At first glance, IBM reported fourth-quarter earnings that beat analyst expectations, but the company made some interesting accounting moves to make that happen. IBM's adjusted earnings per share rose to $6.13, above analyst expectations of $5.99. Big Blue appears to be managing earnings to show better than expected results. Adjusted earnings included a $0.25 per-share benefit related to acquisition accounting, as well as a $0.15 per-share benefit related to the company's retirement accounting. If you exclude those and just use generally accepted accounting principles earnings, IBM missed analyst expectations and reported earnings of just $5.73 a share. On top of all of this are large tax benefits that are included in both GAAP and non-GAAP earnings. The tax benefits give the company an effective tax rate of 11.2%; exclude those and the earnings were even worse than they appear.

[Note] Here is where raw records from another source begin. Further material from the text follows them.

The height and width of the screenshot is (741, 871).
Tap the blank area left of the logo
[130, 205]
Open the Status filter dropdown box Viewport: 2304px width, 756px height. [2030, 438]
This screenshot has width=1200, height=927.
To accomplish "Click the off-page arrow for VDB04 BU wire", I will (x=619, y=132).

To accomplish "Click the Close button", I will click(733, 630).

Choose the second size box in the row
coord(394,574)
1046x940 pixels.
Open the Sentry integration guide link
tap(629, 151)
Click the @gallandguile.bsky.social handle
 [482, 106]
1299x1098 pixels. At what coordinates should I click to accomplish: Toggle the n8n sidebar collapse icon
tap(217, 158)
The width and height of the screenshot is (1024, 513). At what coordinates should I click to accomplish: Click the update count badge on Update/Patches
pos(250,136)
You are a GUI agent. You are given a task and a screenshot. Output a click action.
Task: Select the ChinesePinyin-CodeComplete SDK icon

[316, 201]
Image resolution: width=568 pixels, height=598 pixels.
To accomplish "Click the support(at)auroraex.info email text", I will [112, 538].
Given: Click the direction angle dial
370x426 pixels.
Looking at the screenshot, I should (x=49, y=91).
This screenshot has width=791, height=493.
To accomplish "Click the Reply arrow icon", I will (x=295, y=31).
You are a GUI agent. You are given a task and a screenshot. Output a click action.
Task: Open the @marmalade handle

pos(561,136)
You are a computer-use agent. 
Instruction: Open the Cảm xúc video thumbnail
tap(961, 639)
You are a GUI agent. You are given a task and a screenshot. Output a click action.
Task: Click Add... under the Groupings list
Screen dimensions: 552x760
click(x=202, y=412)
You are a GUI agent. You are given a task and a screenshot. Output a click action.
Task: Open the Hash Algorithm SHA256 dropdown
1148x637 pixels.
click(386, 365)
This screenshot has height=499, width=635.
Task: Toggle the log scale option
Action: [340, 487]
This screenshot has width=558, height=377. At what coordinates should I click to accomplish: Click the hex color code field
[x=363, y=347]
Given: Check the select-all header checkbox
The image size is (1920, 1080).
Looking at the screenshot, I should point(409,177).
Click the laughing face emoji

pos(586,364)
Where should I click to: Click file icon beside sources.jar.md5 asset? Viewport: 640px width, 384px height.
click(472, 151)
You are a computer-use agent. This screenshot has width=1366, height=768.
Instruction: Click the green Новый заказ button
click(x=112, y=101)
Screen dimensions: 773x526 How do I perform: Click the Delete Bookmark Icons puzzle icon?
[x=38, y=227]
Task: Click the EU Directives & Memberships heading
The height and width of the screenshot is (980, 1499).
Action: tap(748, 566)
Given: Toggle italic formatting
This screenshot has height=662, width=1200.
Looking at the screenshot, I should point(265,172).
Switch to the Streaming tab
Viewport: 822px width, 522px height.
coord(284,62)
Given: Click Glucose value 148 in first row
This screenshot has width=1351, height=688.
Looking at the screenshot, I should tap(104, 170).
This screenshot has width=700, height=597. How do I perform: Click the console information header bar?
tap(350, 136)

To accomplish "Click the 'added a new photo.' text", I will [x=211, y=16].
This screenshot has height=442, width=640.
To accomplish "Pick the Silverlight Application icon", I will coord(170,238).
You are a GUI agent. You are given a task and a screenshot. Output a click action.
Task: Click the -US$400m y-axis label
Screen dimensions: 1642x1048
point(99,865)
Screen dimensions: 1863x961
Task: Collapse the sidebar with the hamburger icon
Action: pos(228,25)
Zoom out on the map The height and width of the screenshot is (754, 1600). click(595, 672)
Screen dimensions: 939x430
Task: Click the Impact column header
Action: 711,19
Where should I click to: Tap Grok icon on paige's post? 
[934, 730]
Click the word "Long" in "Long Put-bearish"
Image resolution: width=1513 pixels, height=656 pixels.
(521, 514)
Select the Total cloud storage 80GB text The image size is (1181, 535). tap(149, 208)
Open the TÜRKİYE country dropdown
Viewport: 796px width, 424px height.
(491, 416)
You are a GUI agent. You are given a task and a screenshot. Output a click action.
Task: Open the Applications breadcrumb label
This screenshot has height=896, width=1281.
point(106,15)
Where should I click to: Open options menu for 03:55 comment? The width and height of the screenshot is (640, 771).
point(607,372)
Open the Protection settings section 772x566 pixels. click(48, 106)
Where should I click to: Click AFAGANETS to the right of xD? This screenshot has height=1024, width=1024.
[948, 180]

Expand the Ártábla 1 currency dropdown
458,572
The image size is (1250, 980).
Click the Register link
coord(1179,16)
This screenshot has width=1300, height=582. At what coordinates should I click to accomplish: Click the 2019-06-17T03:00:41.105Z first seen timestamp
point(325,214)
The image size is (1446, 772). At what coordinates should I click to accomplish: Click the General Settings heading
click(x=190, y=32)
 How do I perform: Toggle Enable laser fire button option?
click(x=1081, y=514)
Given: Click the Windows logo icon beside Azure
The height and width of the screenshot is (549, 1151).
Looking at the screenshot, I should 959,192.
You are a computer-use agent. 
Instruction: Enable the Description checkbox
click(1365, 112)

Revenue fell 5.5% to $27.7 billion, below analyst expectations of a fall to $28.3 billion. Hardware revenue dropped 25% year over year to $4.26 billion, the ninth-straight quarterly drop, and business services revenue dropped 3.6% to $9.92 billion. Forty percent of the company's hardware business is in China, which has proven particularly challenging as the government there clamps down on spending and Chinese companies worry over U.S. spying following the information leaks from former National Security Agency contractor Edward Snowden.

IBM is reportedly in talks to sell its low-margin server business to Lenovo. The company previously sold its ThinkPad laptop division to Lenovo in 2005. Big Blue also announced that it would take a $1 billion "workforce rebalancing" charge this year, which analysts expect to involve layoffs of between 10,000 and 15,000 employees.

As an article in today's Wall Street Journal noted, IBM has been spending large and growing amounts of cash on share buybacks, but has not been increasing investments in its actual business. By hedge fund manager Jim Chanos' calculations, IBM's buybacks have only returned 6.5%, while investments in its business return 18%. Chanos commented that, "Either they expect higher returns from the market, or lower returns in their business, or some combination of both. Given their questionable track record in timing the market, this may be a cause for concern."

Concern may be warranted, as IBM disappointed with its guidance for 2014 that called for adjusted earnings of $18 per share. Investors had already priced in some lowered guidance as IBM competitor Intel (NASDAQ: INTC) reported disappointing earnings last week and lowered its guidance. Also affecting IBM today is the outlook for competitor Advanced Micro Devices (NYSE: AMD), which fell and then clawed back into the green after forecasting a 16% drop in first-quarter sales. The weak results and lower guidance from IBM and its competitors resulted in lower price targets for IBM from Barclays ($173) and J.P. Morgan ($175).

IBM is not the only tech company that appears to be buying back its stock high and getting a bad return on its investment. The WSJ article also noted three other companies, while I have previously highlighted Apple as a poster boy for this.